I don't know the first thing about blogging recipes, so I don't know how to do the "print" button so that readers print only the recipe in a neat recipe-shaped box, etc. Maybe I can't do that even if I tried using blogger.com. Maybe I won't always use blogger.com. But I've blogged on this platform before, and it's free, so that's what you're gettin' for now.

Some of you will come to this blog later in its life and you will not see this first post and you will not understand that I make no specific "food-guru" claims. You will then make remarks in the comments about how I am uninformed and how the nutrition information is lacking in my recipes. I've seen how you operate. I know who you are. I have a computer. I have a kitchen. I can cook, and I have two words for you: shut up. This is not your circus, and I am not your trained monkey. And on that note, we begin!

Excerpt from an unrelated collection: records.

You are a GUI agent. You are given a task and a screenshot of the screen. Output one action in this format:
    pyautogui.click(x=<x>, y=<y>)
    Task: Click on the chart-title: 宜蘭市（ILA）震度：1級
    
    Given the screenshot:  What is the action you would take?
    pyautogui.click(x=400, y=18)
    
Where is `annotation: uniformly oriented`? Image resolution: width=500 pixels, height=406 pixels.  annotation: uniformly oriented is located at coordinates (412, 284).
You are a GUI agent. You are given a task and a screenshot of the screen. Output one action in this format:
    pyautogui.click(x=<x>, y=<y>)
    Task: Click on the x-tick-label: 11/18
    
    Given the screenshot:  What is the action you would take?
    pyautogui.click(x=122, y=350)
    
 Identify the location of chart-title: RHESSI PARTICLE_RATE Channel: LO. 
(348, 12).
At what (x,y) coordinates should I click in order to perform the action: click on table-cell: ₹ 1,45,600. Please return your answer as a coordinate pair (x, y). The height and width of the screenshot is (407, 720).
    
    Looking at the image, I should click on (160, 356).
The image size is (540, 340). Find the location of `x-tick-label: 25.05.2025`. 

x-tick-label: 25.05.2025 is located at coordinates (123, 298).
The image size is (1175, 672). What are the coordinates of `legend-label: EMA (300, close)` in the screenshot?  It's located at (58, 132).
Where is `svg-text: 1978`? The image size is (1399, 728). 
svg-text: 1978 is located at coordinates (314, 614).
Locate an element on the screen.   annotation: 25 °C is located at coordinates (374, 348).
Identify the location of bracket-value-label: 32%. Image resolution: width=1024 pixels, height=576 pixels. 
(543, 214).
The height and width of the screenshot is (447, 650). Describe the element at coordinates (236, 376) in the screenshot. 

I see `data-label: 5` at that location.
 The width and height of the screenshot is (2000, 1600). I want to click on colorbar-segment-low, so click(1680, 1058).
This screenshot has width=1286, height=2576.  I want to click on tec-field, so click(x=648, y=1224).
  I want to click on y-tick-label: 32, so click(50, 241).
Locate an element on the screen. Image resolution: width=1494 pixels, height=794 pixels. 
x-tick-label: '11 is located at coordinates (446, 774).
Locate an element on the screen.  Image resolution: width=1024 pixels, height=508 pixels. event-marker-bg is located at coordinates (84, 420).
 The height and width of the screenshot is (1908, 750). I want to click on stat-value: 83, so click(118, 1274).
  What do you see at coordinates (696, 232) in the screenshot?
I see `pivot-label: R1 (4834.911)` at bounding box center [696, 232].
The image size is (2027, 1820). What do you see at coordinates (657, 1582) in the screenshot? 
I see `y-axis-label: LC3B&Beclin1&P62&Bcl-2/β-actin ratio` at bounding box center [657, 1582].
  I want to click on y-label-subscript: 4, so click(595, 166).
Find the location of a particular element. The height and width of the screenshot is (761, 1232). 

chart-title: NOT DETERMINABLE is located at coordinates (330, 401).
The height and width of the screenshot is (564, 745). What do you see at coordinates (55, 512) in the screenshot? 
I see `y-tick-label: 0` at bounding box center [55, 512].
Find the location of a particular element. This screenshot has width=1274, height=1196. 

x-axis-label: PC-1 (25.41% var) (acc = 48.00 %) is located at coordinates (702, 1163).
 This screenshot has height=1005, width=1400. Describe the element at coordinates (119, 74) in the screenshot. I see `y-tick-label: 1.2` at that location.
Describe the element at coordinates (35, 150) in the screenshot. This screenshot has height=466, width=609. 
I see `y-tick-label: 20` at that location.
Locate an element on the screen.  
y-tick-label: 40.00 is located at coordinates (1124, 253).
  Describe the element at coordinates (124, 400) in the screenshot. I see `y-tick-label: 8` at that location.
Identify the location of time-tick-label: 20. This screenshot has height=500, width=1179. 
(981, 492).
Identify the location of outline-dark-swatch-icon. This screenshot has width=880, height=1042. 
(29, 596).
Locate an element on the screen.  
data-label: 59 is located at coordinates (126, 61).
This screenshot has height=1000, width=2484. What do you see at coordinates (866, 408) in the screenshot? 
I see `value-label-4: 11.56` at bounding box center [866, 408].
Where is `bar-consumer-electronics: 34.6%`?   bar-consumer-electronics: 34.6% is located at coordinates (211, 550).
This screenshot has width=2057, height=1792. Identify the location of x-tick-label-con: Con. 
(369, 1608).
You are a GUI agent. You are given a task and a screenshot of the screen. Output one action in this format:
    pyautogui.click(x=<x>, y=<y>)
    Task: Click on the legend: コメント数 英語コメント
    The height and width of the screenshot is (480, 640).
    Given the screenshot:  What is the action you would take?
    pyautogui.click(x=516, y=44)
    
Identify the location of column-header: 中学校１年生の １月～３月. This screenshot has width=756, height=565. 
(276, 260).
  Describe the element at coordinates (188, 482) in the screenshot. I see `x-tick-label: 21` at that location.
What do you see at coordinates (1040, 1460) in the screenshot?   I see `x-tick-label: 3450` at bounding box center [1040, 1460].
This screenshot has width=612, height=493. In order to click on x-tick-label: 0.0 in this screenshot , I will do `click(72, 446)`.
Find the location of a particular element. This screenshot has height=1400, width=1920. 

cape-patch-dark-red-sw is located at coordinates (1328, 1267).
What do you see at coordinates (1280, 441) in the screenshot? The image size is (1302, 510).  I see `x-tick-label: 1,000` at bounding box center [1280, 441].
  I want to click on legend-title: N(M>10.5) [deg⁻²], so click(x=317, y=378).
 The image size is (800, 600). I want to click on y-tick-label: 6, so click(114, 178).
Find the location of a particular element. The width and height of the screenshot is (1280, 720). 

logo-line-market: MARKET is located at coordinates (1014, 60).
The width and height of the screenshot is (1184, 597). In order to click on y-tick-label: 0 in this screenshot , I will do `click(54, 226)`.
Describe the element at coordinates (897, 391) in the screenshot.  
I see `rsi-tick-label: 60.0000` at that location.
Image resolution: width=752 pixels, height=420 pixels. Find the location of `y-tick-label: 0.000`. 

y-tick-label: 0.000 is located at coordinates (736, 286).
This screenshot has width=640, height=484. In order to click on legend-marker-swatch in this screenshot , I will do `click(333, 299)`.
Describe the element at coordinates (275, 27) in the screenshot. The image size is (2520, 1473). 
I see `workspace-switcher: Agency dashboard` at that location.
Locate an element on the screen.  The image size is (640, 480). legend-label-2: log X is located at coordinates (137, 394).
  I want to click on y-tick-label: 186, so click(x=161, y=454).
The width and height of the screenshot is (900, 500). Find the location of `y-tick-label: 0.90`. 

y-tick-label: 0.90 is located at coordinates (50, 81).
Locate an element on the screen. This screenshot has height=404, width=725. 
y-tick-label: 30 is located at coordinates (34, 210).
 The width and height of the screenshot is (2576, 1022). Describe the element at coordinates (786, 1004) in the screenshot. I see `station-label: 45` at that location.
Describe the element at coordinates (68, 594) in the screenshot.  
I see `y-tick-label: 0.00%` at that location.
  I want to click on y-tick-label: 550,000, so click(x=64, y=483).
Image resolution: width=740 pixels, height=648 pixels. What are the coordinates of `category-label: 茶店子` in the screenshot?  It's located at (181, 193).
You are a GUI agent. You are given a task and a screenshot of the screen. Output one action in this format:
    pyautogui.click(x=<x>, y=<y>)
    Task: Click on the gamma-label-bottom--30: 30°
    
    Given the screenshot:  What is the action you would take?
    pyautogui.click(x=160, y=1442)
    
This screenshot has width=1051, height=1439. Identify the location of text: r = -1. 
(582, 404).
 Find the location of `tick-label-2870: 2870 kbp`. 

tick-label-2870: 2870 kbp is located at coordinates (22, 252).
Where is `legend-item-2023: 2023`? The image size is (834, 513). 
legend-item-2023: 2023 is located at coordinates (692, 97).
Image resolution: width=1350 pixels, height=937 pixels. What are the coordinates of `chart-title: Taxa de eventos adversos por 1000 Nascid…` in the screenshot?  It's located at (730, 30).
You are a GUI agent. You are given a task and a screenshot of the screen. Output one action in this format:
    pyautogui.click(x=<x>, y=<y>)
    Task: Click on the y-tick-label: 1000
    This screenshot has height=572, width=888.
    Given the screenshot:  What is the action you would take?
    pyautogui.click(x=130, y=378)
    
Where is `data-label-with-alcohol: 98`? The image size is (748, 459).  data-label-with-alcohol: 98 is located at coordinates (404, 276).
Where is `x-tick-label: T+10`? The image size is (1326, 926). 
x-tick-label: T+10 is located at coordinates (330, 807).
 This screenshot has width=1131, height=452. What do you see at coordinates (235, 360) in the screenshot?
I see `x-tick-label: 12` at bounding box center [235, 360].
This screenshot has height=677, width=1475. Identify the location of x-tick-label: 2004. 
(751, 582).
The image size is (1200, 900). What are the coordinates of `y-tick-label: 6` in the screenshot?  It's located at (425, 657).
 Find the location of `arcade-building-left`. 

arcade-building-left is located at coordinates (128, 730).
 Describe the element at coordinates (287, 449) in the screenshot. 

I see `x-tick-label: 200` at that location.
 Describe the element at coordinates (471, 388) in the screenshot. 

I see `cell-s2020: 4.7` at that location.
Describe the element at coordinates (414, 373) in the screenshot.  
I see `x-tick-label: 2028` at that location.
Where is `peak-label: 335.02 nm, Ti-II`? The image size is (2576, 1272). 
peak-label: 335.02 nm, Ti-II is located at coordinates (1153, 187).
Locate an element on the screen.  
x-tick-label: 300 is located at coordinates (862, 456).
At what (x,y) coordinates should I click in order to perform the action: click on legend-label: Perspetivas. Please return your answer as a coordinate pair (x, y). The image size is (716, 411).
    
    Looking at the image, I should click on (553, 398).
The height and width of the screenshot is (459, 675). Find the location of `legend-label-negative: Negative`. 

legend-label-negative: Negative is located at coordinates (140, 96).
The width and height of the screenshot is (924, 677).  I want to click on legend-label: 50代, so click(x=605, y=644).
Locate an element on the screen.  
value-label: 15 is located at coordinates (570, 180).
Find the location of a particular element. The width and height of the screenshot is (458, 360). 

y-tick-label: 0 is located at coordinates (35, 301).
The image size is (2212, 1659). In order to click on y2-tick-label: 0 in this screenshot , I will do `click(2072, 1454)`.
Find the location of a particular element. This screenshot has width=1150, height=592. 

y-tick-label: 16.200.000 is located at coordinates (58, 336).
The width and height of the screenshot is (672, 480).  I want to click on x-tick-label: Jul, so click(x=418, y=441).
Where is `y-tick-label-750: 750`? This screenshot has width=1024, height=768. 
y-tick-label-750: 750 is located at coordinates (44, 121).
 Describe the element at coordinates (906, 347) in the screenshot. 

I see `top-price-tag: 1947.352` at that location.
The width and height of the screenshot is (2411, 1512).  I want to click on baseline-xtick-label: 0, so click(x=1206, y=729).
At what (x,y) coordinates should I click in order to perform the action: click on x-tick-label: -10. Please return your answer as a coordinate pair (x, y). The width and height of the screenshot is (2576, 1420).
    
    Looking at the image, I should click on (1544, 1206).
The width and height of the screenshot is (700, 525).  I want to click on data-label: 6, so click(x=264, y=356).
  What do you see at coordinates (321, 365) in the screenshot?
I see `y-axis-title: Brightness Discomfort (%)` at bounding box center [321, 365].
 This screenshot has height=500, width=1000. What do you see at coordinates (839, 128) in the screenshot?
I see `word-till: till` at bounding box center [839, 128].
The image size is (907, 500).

Ok, I said "few desserts and sweets," but I'm offering up one right off the bat because D loves them and they were one of my first post-9/21 successes. When I presented the finished product to him and said he could eat them because they had only "good fat", D actually kissed me. Right on the mouth.



Crispy Cereal Treats
Original Recipe for Kellogg's Rice Krispie Treats Here


6-8 c crispy rice cereal
10 oz bag of marshmallows
1/4 c extra light tasting olive oil or canola oil (I use olive)
1 tsp butter flavoring [I use Wilton Clear Butter Flavor]

1. Lightly spray a large microwave-safe bowl with Pam non-stick cooking spray. [OK, everyone. That's the last time I ever type "Pam non-stick cooking spray" on this blog. If you see "Pam", assume it's Pam non-stick cooking spray unless I tell you otherwise. Thank you.] I use a Tupperware Thatsa Bowl because it has a rockin' thumb-gripper hole so I can hold it against my gut and really get after the stirring.

2. Microwave marshmallows and oil together in a large bowl for 2 minutes. [Microwaves vary. Mine is a Kenmore over-the-stove 1000-watt job. All times on this blog are accurate for MINE, not YOURS. Pay attention the first time you melt mallows. They are GROSS if you burn them. Just sayin'...]
3. Stir using a rubber spatula lightly sprayed with Pam.
4. Microwave for 1 more minute.
5. Stir in butter-flavored extract.
6. Stir in cereal.
7. Press cereal mixture into a 9x13" pan and allow to cool.
8. Cut into bars and enjoy! I promise you, no one will know you've altered this recipe. My husband is a crispy cereal treat connoisseur and he thought I had gone off-the-plan when I gave him these treats. Nope. I'm just that good, dear!

Notes: If I'm in the mood, I'll use more cereal and more mallows (but not more oil/butter flavor) and make a BIG batch. Like for birthday parties or something like that.